Lua Interop
Lazarus compiles to Lua and can call any Lua function or global. Two mechanisms handle this: typed extern declarations for safe, checked calls, and inline lua bodies for everything else.
extern declarations
An extern declaration binds a Lazarus name to a Lua global and gives it a type signature. After the declaration, calls through that name are type-checked and emit directly to the Lua global:
// In a .object.laz file
extern print(s: str): unit = "print"
extern read_line(): Option<str> = "io.read"
extern exit(code: int): unit = "os.exit"
The string on the right is the Lua expression to emit. It can be a global function name, a dotted member, or anything Lua evaluates as a callable:
extern floor(x: float): Option<int> = "math.floor"
extern upper(s: str): Option<str> = "string.upper"
extern format(fmt) = "string.format"
extern declarations without a return type, or with an Option<T> return type, wrap the Lua return value at the boundary. If Lua returns nil, the Lazarus side receives None.
You can leave a parameter untyped when the underlying Lua function is variadic or accepts multiple numeric types:
extern max(a, b) = "math.max" // accepts int or float
Externs are declarations only: no Lua code is emitted for the declaration itself. Calls to the name emit the Lua global call directly.
lua bodies
For cases that cannot be expressed as a simple extern binding, write the Lua implementation inline with a lua body:
private lua read_bytes(n: int): Option<str> {
local s = io.read(n)
if s == nil then return 'None' end
return { kind = 'Some', _1 = s }
}
A lua body is raw Lua code. It has access to the method's parameters by name, and inside a class method it has self as the instance. The return type annotation tells the type checker what to expect, but the Lua code is not checked.
The typical pattern is to write a private lua helper that wraps a Lua API, then expose it through a typed extern that routes to the helper:
private lua __lz_str_find(s, sub): int {
return (string.find(s, sub, 1, true))
}
extern find(s: str, sub: str): Option<int> = "Str.__lz_str_find"

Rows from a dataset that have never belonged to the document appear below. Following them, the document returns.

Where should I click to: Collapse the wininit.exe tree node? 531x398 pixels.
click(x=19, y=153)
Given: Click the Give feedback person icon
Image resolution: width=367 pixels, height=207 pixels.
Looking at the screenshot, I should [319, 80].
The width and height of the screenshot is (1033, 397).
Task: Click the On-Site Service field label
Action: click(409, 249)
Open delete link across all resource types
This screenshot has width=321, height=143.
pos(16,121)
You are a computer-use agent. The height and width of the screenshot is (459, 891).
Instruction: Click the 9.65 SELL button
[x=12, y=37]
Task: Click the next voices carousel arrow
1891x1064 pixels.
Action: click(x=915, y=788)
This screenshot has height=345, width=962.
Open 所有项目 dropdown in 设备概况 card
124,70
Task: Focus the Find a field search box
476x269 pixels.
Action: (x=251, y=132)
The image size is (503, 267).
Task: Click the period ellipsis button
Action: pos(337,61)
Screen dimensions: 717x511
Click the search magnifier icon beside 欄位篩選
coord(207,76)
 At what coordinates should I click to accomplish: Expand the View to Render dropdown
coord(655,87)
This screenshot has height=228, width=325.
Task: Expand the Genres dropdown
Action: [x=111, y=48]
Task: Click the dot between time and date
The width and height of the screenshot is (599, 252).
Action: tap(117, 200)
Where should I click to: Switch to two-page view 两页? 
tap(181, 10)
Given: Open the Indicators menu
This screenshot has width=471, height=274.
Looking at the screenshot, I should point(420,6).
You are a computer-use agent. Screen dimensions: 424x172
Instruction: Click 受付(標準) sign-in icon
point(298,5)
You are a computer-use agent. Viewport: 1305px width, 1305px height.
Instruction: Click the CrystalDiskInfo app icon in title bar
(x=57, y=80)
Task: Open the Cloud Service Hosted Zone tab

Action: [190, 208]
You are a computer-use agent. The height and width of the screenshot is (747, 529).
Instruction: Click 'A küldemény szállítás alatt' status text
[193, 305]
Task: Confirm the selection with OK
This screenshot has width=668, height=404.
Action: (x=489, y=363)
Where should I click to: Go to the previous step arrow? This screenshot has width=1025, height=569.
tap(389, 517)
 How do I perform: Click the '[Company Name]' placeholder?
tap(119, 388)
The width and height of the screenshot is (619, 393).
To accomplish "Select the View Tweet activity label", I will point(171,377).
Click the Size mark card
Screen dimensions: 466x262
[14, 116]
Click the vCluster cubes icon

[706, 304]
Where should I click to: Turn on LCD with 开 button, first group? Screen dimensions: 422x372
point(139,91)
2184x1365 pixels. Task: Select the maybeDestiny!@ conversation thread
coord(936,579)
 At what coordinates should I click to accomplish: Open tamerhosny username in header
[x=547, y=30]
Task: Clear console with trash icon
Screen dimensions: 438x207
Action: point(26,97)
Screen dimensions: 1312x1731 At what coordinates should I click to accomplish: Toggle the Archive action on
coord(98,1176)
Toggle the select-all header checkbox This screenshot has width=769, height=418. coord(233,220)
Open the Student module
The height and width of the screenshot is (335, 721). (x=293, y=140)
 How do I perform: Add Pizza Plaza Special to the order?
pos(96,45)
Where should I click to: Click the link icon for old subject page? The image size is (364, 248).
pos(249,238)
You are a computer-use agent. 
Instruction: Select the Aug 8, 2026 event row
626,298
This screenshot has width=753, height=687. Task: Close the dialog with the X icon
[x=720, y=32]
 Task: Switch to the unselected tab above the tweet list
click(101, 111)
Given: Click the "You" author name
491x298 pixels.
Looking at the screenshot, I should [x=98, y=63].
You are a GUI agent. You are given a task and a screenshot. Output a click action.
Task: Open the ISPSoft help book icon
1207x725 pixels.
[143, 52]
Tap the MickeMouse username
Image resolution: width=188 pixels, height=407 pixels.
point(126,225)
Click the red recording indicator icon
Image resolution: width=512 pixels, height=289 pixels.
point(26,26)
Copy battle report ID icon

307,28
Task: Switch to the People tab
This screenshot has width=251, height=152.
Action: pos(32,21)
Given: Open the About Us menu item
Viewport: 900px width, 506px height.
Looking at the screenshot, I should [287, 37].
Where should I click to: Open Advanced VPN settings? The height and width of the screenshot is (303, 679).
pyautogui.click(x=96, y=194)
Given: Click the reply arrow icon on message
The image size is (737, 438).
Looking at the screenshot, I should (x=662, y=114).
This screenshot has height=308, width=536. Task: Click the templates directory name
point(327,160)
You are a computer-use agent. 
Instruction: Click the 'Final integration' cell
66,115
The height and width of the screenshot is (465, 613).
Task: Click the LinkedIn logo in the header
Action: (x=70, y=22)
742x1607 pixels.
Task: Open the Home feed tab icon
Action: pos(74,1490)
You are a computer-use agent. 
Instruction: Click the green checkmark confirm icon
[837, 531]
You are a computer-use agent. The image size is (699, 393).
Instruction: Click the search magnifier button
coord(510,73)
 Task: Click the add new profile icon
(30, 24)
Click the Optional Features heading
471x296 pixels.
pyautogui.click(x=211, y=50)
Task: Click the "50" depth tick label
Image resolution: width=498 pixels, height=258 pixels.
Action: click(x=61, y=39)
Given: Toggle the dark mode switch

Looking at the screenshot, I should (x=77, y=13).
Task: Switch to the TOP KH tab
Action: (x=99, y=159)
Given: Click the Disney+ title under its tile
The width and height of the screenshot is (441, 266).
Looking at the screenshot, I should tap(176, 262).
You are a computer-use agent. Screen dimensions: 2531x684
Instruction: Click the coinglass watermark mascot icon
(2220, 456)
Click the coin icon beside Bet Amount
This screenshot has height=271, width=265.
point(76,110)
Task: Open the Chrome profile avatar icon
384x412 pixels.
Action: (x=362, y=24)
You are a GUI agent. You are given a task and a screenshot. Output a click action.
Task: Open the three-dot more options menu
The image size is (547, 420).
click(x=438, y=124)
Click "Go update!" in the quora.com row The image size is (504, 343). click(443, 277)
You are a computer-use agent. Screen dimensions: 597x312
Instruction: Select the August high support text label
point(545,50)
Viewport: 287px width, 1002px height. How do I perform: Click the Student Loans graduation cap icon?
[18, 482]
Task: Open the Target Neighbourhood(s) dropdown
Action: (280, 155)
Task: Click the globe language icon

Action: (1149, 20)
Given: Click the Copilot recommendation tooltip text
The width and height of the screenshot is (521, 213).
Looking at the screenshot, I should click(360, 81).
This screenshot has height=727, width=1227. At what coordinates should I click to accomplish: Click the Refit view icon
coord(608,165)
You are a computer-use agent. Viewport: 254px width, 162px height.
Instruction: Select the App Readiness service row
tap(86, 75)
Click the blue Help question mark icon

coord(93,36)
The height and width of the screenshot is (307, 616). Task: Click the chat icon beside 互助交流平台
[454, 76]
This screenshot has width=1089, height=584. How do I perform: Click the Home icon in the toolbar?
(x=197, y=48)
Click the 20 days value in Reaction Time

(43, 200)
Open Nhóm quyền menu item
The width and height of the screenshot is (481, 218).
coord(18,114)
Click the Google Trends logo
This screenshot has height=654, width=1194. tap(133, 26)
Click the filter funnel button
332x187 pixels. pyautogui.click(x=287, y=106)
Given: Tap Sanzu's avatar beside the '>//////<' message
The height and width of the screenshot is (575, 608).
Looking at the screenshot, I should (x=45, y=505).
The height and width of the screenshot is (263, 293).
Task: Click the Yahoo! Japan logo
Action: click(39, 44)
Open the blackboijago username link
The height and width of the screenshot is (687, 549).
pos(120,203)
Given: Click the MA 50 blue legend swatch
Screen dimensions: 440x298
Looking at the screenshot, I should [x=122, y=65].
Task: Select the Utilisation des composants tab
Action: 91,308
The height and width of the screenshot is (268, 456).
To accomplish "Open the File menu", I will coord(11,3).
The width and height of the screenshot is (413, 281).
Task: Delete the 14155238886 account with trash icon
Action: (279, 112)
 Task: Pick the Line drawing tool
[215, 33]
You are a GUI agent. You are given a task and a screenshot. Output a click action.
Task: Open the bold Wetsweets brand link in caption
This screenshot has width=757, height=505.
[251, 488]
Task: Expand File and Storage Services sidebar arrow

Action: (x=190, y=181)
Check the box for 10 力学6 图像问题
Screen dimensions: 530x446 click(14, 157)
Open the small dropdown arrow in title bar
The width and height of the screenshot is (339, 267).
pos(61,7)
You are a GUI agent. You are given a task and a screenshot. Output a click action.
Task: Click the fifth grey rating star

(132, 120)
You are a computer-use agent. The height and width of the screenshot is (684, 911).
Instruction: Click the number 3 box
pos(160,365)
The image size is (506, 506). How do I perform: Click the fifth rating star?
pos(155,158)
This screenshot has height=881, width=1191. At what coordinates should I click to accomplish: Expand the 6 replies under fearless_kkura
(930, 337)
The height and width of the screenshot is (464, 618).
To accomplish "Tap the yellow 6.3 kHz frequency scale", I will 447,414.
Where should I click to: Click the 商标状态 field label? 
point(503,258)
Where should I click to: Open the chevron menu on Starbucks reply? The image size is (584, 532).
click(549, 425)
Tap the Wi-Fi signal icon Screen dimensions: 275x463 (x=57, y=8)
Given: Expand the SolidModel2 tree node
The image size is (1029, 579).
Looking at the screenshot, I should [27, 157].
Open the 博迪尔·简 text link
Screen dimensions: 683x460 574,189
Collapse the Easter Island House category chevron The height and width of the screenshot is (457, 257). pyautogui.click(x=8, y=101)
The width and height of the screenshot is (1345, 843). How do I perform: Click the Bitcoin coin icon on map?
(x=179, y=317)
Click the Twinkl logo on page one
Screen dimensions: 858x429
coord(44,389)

lua bodies can appear on instance methods, static methods, and private helpers. Add static or private in front of lua the same way you would for a regular method:
public lua push(v: T): unit {
self.items[#self.items + 1] = v
}
private static lua from_raw(raw): List<dynamic> {
local self = {}
self.items = raw
return self
}
Platform gating
Some Lua environments expose different globals. The platform modifier restricts a declaration to a specific runtime:
platform(cc) extern sleep(n: float): unit = "os.sleep"
platform(lua54) extern sleep(n: float): unit = "os.sleep"
platform(roblox) extern sleep(n: float): unit = "task.wait"
Pass the platform name at build time with --platform:
lua bin/lazarusc.lua Main.class.laz --platform cc
The compiler emits only the declarations that match the given platform. Declarations without a platform modifier are always included.
A practical example
Here is a small terminal utility object that wraps some ANSI escape codes:
// Terminal.object.laz
import std.Str
private lua __lz_move(row, col): unit {
io.write("\27[" .. row .. ";" .. col .. "H")
}
private lua __lz_clear_screen(): unit {
io.write("\27[2J\27[H")
}
extern write(s: str): unit = "io.write"
clear(): unit {
Terminal.__lz_clear_screen()
}
move_to(row: int, col: int): unit {
Terminal.__lz_move(row, col)
}
center(s: str, width: int): str {
mut n = Str.len(s).unwrap_or(0)
mut pad = (width - n) / 2
return Str.rep(" ", pad).unwrap_or("") ++ s
}
Usage:
import Terminal
import std.Sys
static main() {
Terminal.clear()
Terminal.move_to(5, 10)
Terminal.write(Terminal.center("hello", 80))
}
The Lua calls are type-checked through the extern boundary and the type annotations on lua bodies. The Lua code itself is not checked: that is the tradeoff at the interop boundary. A wrong signature in an extern is a runtime bug, not a compile error.